ADL Urges Supreme Court Interpretation of Section 230 to Protect Social Media Users from Harm

New York, NY, December 8, 2022 … ADL (the Anti-Defamation League) filed an amicus brief with the U.S. Supreme Court urging it to make clear that Section 230 of the Communications Decency Act does not automatically immunize platforms from the consequences of their own actions when they spread dangerous hate and extremist content in ways that produce harm.  

The case, Gonzalez v. Google, brought by the family of an American woman killed in an ISIS attack on a Parisian café, raises questions about whether Section 230 protects internet platforms when their algorithms target users and recommend problematic content, such as terrorist propaganda.
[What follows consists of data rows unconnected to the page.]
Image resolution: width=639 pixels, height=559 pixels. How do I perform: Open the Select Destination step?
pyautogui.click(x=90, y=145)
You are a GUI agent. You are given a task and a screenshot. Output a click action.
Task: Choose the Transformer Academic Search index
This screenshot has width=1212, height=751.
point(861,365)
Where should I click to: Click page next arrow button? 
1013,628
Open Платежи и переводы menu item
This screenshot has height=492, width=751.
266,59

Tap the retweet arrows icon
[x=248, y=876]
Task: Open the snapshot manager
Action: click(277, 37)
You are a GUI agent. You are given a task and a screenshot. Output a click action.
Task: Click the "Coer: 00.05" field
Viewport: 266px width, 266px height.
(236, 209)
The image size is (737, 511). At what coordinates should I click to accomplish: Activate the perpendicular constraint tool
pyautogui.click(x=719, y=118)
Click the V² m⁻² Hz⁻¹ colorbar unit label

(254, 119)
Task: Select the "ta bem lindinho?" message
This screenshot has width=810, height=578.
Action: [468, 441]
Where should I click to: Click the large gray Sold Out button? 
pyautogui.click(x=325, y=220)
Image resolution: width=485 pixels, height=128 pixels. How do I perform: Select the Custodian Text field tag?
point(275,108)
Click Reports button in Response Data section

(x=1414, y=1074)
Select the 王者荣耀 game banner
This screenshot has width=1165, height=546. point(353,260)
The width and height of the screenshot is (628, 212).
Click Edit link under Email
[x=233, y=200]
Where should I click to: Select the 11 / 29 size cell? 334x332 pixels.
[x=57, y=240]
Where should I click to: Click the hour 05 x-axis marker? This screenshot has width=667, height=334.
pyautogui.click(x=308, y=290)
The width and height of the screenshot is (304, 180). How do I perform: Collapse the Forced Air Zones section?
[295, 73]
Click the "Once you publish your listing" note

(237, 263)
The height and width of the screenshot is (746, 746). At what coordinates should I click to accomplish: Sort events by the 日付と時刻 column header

ADL has long called for the interpretation of Section 230 to be updated, as the law, as currently applied by the lower courts, provides sweeping immunity for tech platforms even when platform product features and other conduct contribute to unlawful behavior—including violence. ADL’s brief, in support of neither party, asserts that Section 230 has been interpreted too broadly by those courts.

“For too long Section 230 has been misinterpreted by lower courts as granting near-blanket immunity to social media companies from the threat of liability,” said Lauren Krapf, ADL Technology Policy and Advocacy Counsel. “Platforms are doing more than merely statically hosting extremist content: they are recommending it, amplifying it, and even auto-generating content. It should be possible to challenge social media companies’ actions in court when their own tools have helped facilitate offline harm. At the same time, social media companies need to be able to rely on crucial provisions of Section 230 to moderate third-party content when it is harmful and violates their community guidelines.”

One element of ADL’s REPAIR Plan, which calls for a whole-of-society response to online hate and harassment, supports updating Section 230 to ensure that tech companies can be held accountable for content that foments hate and bigotry when their own tools exacerbate it in ways that produce harm, while still protecting free speech.

ADL’s brief may be viewed here. A decision in the case is expected in June 2023. 


ADL is the leading anti-hate organization in the world. Founded in 1913, its timeless mission is “to stop the defamation of the Jewish people and to secure justice and fair treatment to all.” Today, ADL continues to fight all forms of antisemitism and bias, using innovation and partnerships to drive impact. A global leader in combating antisemitism, countering extremism and battling bigotry wherever and whenever it happens, ADL works to protect democracy and ensure a just and inclusive society for all.